# Instruction
Can you format the rows as a JSON list of strings, starting at the line containing "The image size is (1400, 696)." and ending at the line containing "The image size is (480, 800).", with one string per line and blank lines omitted?

# Records to process
□ □ □ □ □

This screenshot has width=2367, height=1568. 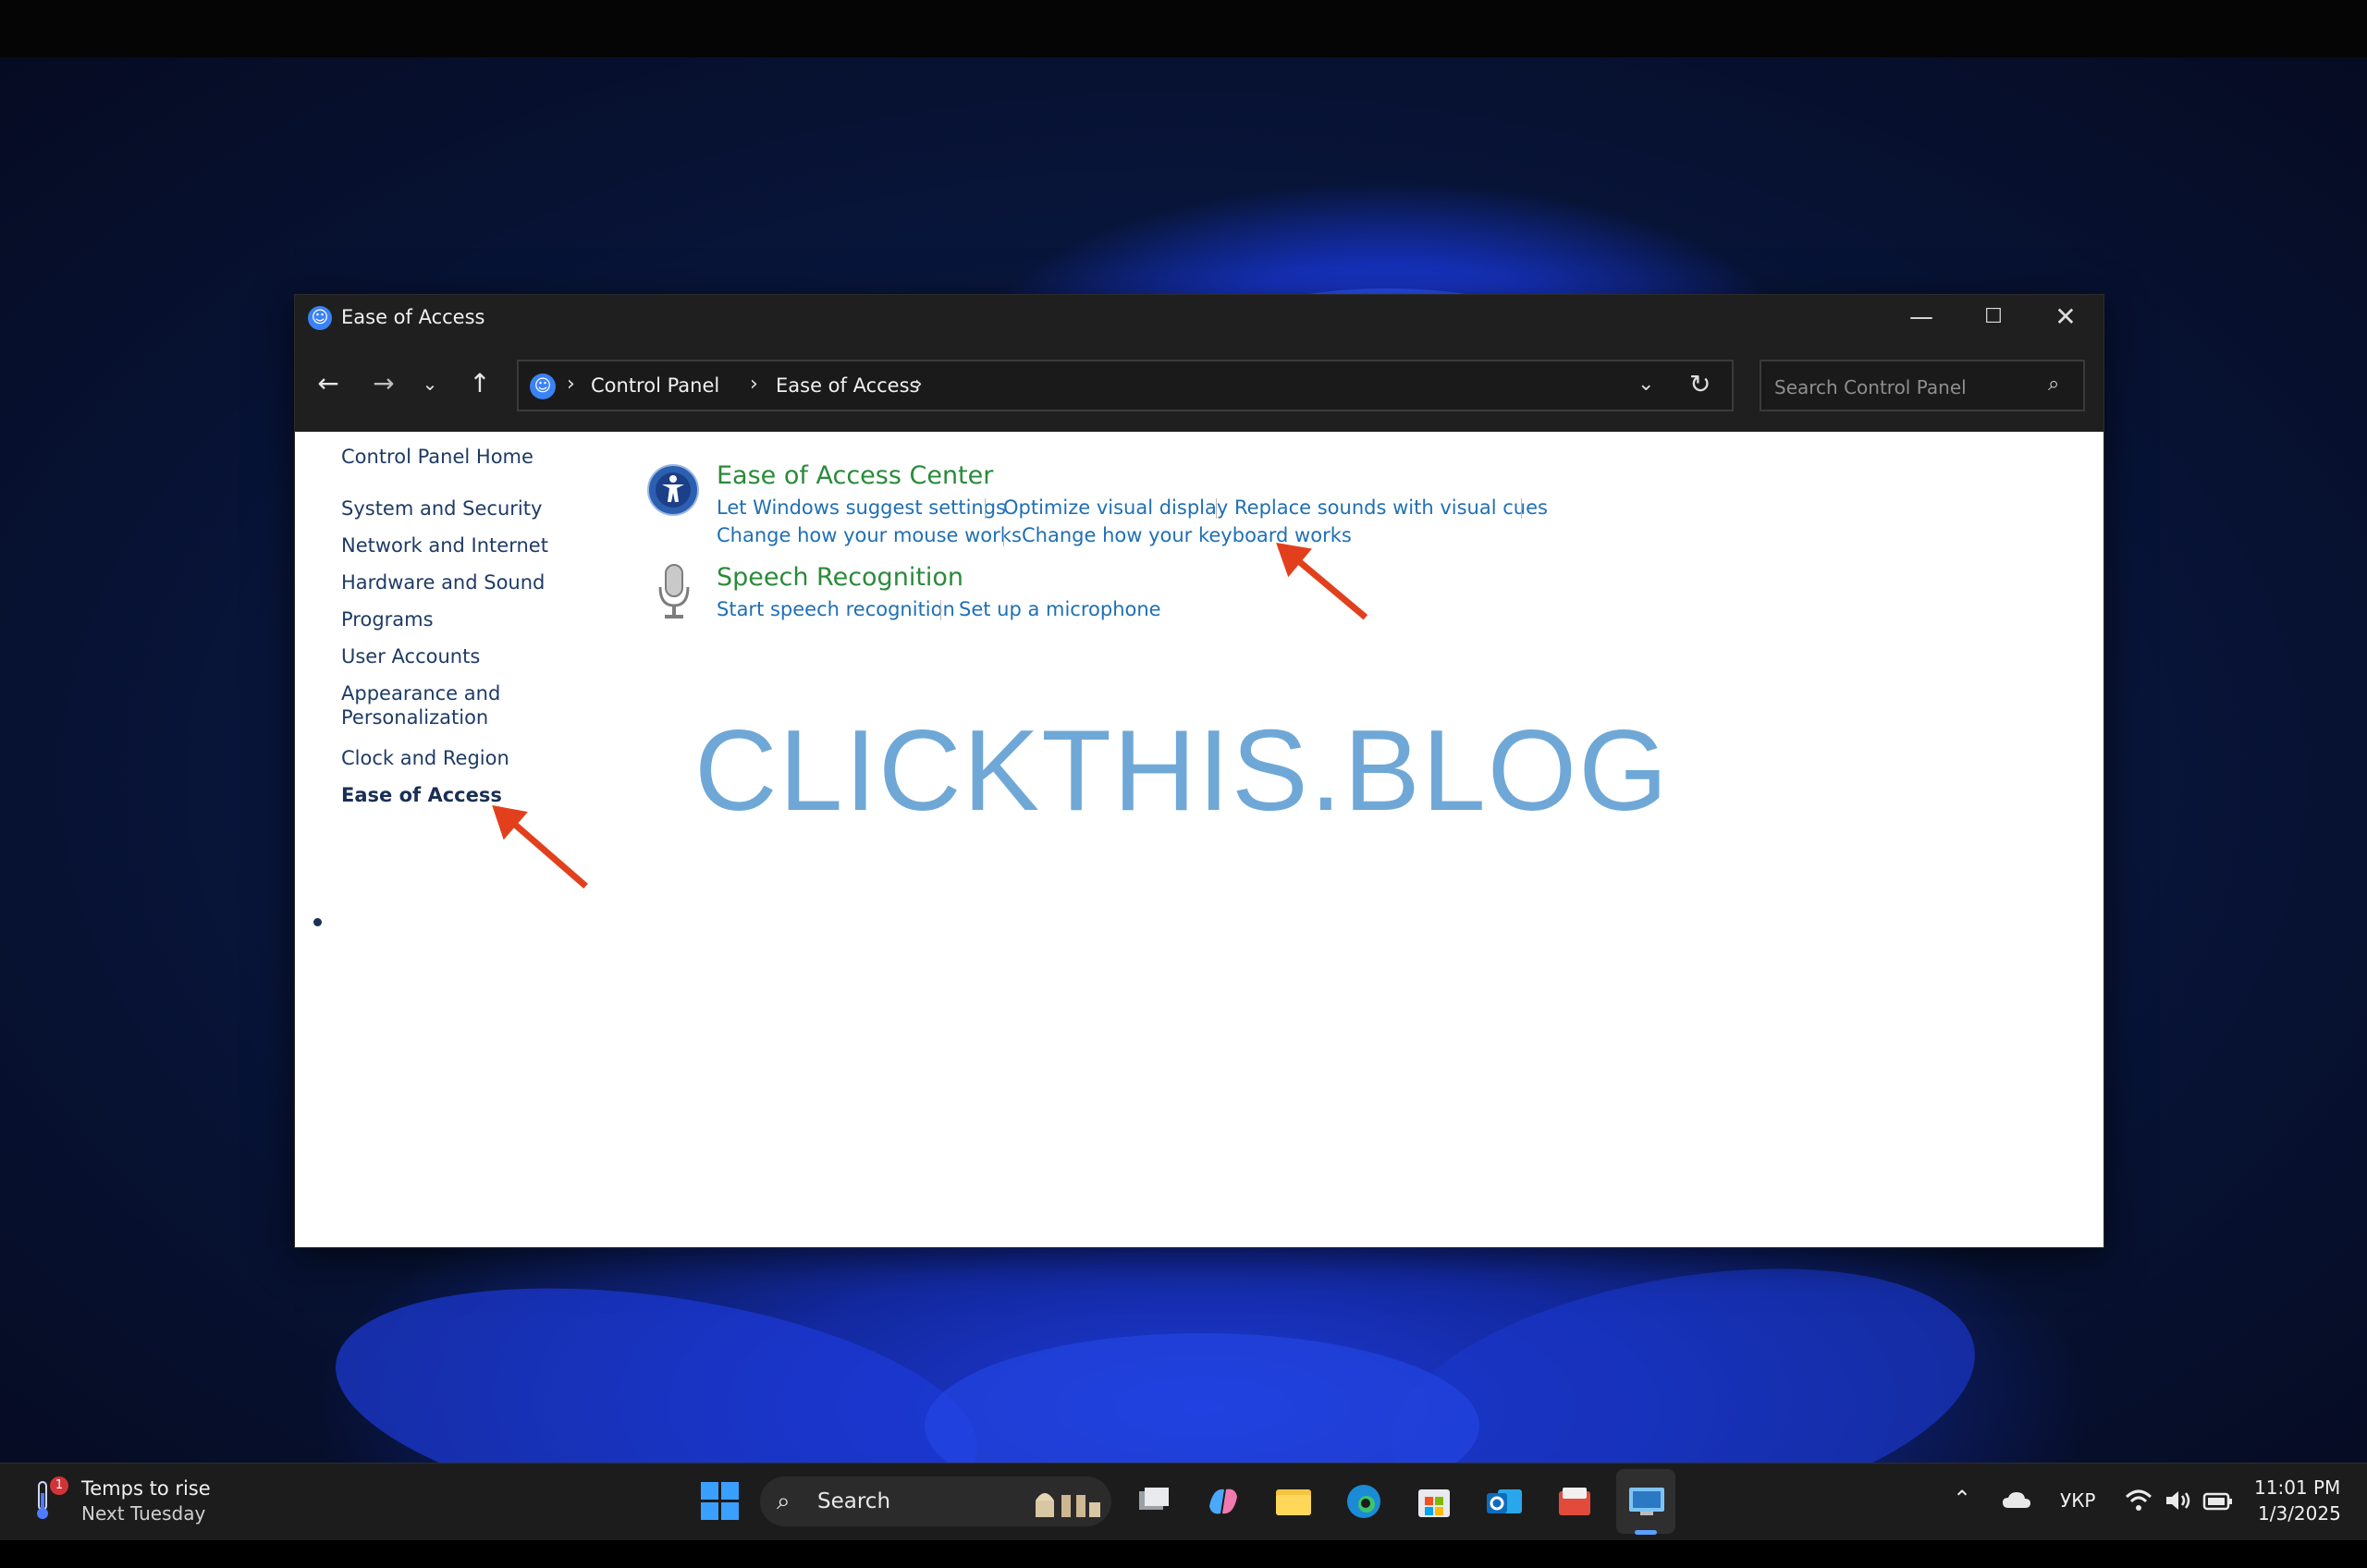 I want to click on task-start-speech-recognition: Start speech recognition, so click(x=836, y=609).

□ □ □ □ □

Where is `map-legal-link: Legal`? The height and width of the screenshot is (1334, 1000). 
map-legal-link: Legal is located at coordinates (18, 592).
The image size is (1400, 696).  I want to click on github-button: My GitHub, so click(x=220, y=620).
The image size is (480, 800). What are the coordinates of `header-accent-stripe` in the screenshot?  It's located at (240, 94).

□ □ □ □ □

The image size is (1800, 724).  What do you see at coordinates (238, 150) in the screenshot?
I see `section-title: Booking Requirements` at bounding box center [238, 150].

□ □ □ □ □

# Task solution
[
  "The image size is (1400, 696).  I want to click on github-button: My GitHub, so click(x=220, y=620).",
  "The image size is (480, 800). What are the coordinates of `header-accent-stripe` in the screenshot?  It's located at (240, 94)."
]